Rodney Frelinghuysen, the longtime Republican congressman for the 11th District, met with local party activists and supporters Wednesday in Nutley, where he spoke cordially about President Obama but still drew sharp distinctions with him on health care, foreign policy and other issues.
“I’m damn excited about getting 270,000 new voters in 14 towns,” said Frelinghuysen, whose legislative district has grown to include Nutley, some of Bloomfield and other parts of Essex and Passaic counties after the state’s congressional districts were redrawn late last year.
Frelinghuysen faces Democrat John Arvanites in the November election.
Speaking at the Diamond Spring restaurant, Frelinghuysen, who has served nine terms in the House of Representatives, stressed bipartisanship, stating that Obama deserves respect as the commander-in-chief and referring to fellow Rep. Bill Pascrell as “a friend” with whom he’s worked on environmental issues affecting the Passaic River. Pascrell represented Nutley and other areas that become part of the new 11th District as a result of redistricting.

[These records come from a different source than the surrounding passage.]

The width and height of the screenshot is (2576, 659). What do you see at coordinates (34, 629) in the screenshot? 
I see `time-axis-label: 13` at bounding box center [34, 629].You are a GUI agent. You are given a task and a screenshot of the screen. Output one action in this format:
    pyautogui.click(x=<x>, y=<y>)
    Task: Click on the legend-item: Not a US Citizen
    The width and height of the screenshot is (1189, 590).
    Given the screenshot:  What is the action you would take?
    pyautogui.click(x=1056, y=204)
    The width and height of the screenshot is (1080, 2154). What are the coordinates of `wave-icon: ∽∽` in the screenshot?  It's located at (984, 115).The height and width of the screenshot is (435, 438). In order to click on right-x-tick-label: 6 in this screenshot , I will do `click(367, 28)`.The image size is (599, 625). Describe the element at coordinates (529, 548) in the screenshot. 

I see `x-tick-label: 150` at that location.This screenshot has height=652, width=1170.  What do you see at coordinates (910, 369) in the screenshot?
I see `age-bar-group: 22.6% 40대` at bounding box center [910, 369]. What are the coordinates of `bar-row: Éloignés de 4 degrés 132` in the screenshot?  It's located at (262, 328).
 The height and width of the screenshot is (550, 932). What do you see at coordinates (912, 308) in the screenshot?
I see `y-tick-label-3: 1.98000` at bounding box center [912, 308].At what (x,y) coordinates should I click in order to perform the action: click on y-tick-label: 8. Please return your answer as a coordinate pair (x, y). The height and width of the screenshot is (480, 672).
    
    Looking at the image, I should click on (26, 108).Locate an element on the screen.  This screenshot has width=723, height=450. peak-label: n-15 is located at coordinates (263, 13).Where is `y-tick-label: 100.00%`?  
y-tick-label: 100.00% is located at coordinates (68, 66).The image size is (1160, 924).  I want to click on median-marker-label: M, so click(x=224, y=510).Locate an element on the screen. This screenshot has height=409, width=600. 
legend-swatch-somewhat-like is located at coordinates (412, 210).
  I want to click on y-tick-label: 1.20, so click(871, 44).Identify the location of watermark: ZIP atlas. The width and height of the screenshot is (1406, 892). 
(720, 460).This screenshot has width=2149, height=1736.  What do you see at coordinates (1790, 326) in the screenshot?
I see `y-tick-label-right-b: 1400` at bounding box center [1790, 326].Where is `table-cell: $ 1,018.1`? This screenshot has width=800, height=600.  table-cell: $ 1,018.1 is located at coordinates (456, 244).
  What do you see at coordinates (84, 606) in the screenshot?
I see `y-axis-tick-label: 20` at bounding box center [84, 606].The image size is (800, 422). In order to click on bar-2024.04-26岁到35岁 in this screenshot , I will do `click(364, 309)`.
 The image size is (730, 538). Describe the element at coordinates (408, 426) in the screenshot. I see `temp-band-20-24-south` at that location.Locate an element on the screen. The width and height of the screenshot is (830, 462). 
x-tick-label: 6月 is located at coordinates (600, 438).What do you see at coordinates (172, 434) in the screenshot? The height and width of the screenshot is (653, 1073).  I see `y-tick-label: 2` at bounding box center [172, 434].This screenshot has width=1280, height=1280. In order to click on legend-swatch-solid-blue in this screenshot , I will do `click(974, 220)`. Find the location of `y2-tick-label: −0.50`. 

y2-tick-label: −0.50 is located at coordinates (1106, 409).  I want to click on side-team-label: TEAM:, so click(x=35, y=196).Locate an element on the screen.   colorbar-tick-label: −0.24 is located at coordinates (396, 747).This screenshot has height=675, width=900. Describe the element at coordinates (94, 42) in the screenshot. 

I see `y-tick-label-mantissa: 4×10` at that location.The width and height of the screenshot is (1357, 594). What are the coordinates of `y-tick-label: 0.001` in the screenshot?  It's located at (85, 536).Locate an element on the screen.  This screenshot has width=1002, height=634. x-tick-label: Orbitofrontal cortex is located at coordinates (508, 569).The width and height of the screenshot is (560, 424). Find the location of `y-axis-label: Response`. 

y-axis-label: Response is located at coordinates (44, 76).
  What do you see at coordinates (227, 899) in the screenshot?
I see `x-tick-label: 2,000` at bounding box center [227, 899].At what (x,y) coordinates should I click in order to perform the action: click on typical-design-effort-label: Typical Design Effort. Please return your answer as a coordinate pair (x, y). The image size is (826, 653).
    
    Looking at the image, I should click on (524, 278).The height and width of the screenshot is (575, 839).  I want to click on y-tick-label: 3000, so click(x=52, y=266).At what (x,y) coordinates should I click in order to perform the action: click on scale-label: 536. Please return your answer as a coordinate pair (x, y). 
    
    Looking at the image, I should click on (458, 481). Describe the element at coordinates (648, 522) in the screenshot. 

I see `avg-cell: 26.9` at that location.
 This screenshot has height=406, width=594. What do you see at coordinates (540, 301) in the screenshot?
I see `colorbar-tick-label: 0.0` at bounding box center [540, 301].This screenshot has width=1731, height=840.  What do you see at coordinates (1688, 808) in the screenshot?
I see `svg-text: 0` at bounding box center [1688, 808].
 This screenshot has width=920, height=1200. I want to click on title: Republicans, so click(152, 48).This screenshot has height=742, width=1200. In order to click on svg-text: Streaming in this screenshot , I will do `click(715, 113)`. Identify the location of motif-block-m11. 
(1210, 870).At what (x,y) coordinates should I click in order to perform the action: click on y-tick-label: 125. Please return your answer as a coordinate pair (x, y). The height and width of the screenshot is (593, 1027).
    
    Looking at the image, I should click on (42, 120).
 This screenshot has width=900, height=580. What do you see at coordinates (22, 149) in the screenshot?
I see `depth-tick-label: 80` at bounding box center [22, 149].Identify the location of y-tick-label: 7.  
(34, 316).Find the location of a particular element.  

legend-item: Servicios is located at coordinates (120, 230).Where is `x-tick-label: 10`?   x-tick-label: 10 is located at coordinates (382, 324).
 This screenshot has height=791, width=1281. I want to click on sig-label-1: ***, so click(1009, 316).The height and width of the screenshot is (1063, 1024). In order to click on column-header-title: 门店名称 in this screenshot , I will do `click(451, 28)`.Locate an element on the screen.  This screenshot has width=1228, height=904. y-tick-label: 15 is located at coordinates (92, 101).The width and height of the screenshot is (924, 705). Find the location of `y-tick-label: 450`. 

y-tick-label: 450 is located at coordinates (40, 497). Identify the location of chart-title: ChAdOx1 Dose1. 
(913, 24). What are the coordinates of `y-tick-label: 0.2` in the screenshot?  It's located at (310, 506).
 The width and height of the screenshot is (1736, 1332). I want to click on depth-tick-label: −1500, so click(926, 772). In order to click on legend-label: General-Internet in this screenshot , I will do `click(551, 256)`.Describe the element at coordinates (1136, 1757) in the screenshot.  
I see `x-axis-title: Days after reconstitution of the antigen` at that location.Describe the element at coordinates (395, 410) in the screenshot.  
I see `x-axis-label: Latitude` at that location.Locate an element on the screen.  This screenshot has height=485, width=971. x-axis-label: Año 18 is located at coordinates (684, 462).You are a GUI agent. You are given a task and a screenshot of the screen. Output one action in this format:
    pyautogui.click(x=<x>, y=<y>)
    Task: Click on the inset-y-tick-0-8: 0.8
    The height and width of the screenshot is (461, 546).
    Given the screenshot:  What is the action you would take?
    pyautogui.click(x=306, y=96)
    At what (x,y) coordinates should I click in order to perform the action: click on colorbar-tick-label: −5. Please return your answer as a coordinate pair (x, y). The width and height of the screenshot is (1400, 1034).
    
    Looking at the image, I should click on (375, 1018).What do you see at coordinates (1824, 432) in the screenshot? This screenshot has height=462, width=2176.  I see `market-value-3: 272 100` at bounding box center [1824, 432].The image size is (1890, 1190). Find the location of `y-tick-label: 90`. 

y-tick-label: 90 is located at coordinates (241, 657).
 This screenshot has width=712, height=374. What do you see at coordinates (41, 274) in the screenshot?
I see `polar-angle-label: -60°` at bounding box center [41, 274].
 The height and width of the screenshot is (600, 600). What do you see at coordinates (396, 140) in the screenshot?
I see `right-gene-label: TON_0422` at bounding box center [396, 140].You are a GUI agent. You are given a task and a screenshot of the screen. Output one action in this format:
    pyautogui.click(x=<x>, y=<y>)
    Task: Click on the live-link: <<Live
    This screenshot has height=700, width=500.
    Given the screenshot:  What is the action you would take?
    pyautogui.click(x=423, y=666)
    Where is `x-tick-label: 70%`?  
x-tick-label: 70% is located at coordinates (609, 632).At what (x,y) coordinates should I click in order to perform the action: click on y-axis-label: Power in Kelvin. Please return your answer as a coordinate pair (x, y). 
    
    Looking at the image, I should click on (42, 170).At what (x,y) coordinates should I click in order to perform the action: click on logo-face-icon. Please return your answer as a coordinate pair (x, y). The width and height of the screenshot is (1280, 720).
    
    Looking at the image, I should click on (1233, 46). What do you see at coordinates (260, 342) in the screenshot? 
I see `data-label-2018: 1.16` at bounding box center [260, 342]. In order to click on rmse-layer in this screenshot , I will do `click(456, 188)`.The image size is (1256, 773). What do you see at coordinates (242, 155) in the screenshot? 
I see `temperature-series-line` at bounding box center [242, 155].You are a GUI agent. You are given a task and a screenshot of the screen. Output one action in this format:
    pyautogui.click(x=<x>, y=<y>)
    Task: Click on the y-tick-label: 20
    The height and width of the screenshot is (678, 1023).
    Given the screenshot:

But he also spoke strongly in favor of the top of his ticket, Mitt Romney and vice presidential nominee Paul Ryan, whom Frelinghuysen described as “the new generation” of Republican leadership.
“I think we’re all aware that all is not well,” Frelinghuysen said. “Far too many people are out of work, or working more than one job. Too many young people are still living at home, who don’t have a job and bring nothing to the table but college debt.”
Following brief remarks, Frelinghuysen then took questions from the audience, where he outlined some of his positions on major issues, including:
- Education: Frelinghuysen said he is in favor of federal Pell grants for college-bound students. He also said he favors strengthening so-called “STEM” (science, technology, engineering and math) education, and has brought scientists from NASA into his district to work with high school teachers on creating curriculum for students. In terms of science and mathematics education, Frelinghuysen said “We’re getting our clocks cleaned by other nations.”
- Foreign policy: Frelinghuysen, who belongs to the Defense and Homeland Security subcommittees, said foreign policy “has been the weakest part of [Obama’s] portfolio.” Responding to a questioner who expressed frustration that foreign aid dollars are going to countries in the Middle East hostile to the United States, Frelinghuysen agreed that the money should come with conditions to be adhered to by recipient nations, but also noted that such aid is only a tiny fraction of the budget. He also said it was important to continue providing money to Egypt -- which gets a large amount of US aid -- as a way to ensure it will stick to the 30-year-old peace accord that nation has with Israel.
- Healthcare: Frelinghuysen said he supports aspects of Obamacare, including mandates for coverage of those with preexisting conditions and allowing adult children to remain on their parents’ plans. But he also said that the plan overall would lead to ruinous taxation, rationed medical care and reduced funding for Medicare. He also said Obamacare lacks a strong tort reform component to protect doctors from excessive lawsuits.